_What the exercise asks_
Across the data below, count every line where the string "computer" appears. Answer with the number alone.

(Records from a data collection)

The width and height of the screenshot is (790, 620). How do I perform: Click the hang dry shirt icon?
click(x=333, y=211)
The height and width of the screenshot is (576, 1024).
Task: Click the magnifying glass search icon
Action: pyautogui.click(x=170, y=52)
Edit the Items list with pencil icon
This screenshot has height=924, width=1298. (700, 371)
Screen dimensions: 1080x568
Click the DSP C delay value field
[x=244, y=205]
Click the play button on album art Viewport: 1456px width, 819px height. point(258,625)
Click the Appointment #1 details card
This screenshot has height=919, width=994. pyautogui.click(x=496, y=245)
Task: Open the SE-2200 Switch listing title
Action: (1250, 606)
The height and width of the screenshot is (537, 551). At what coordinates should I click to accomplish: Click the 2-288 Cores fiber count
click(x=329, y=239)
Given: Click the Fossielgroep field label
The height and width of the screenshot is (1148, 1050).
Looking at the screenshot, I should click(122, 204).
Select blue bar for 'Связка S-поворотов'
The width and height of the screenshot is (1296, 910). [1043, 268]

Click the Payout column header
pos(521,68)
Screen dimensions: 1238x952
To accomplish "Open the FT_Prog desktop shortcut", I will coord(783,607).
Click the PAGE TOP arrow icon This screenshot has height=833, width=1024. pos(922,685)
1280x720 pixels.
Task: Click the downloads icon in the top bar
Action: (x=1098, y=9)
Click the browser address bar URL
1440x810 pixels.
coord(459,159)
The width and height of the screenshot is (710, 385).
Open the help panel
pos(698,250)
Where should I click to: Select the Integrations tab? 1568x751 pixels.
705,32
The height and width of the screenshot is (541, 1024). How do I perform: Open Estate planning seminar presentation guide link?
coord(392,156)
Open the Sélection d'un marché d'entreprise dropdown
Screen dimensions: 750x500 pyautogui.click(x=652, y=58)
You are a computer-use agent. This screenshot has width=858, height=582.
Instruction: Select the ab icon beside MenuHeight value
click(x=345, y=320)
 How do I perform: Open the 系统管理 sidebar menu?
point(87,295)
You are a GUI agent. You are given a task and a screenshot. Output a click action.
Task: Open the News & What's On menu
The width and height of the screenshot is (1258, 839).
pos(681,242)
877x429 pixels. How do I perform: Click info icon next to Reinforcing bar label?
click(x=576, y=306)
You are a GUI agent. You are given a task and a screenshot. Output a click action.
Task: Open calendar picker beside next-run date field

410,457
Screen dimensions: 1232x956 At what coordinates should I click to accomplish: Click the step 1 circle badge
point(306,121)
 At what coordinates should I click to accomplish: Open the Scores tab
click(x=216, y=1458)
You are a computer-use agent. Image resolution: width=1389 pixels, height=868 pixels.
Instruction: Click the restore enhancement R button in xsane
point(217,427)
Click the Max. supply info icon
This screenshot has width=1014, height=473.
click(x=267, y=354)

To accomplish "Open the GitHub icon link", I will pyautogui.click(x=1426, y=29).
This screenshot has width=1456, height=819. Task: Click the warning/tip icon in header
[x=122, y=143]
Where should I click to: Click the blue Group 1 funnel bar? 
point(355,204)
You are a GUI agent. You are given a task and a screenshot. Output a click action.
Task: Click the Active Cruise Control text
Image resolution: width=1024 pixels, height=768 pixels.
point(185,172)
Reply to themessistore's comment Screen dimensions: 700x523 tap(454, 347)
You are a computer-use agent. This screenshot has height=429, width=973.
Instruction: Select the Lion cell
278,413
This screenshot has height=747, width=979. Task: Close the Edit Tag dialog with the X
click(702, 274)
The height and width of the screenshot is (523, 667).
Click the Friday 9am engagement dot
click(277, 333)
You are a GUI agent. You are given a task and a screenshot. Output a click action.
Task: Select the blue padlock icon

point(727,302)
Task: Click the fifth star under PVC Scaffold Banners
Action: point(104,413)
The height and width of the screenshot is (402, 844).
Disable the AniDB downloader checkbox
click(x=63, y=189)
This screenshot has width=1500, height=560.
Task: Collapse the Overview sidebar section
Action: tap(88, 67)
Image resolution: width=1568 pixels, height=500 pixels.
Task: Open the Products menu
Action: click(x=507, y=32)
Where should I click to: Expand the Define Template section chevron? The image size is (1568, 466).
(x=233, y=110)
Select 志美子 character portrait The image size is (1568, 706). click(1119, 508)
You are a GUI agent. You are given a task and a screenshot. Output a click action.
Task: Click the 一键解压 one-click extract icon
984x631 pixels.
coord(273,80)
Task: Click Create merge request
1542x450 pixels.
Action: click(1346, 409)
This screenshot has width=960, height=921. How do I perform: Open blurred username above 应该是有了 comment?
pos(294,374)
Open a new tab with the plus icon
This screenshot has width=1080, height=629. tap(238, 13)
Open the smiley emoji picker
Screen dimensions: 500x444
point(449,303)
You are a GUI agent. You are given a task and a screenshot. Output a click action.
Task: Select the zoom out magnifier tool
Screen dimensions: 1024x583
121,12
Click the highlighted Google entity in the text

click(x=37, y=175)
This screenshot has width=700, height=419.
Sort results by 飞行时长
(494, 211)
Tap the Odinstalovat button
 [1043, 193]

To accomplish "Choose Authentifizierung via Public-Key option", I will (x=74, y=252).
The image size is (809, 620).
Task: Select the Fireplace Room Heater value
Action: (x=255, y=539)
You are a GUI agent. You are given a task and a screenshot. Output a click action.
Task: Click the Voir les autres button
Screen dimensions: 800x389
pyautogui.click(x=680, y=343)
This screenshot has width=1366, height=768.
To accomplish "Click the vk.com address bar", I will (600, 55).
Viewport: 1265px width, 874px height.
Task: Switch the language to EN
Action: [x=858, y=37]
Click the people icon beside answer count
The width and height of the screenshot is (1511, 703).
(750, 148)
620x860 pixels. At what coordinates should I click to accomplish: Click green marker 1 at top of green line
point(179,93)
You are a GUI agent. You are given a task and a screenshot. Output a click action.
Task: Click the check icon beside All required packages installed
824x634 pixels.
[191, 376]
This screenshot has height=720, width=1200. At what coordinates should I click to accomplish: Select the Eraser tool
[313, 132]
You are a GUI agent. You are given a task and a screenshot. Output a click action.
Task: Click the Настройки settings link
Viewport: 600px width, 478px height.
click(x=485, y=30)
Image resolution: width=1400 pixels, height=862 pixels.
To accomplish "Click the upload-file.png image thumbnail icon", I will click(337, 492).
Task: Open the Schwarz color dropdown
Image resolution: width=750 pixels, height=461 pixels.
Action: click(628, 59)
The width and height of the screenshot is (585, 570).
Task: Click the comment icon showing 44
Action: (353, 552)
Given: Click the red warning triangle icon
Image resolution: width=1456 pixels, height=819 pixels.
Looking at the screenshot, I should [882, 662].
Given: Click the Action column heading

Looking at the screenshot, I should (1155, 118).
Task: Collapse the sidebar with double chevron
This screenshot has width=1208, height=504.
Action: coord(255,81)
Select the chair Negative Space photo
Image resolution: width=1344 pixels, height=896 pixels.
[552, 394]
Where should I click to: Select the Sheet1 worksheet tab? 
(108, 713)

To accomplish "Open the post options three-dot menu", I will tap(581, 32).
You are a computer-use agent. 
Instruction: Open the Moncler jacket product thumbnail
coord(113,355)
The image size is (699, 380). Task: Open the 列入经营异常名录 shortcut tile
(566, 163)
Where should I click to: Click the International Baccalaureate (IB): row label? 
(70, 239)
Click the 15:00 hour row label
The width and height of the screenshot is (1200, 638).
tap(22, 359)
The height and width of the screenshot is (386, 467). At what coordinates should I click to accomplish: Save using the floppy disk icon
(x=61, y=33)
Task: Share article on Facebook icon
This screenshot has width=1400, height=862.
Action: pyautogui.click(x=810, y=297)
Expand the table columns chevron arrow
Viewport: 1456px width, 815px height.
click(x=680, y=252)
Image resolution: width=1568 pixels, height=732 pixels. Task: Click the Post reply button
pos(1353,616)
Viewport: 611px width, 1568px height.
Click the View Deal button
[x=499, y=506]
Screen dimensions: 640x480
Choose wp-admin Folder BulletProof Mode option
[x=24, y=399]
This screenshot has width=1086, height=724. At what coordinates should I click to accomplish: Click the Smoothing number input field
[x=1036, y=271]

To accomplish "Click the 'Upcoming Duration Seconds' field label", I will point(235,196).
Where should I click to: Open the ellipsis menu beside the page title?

_Completed task_
4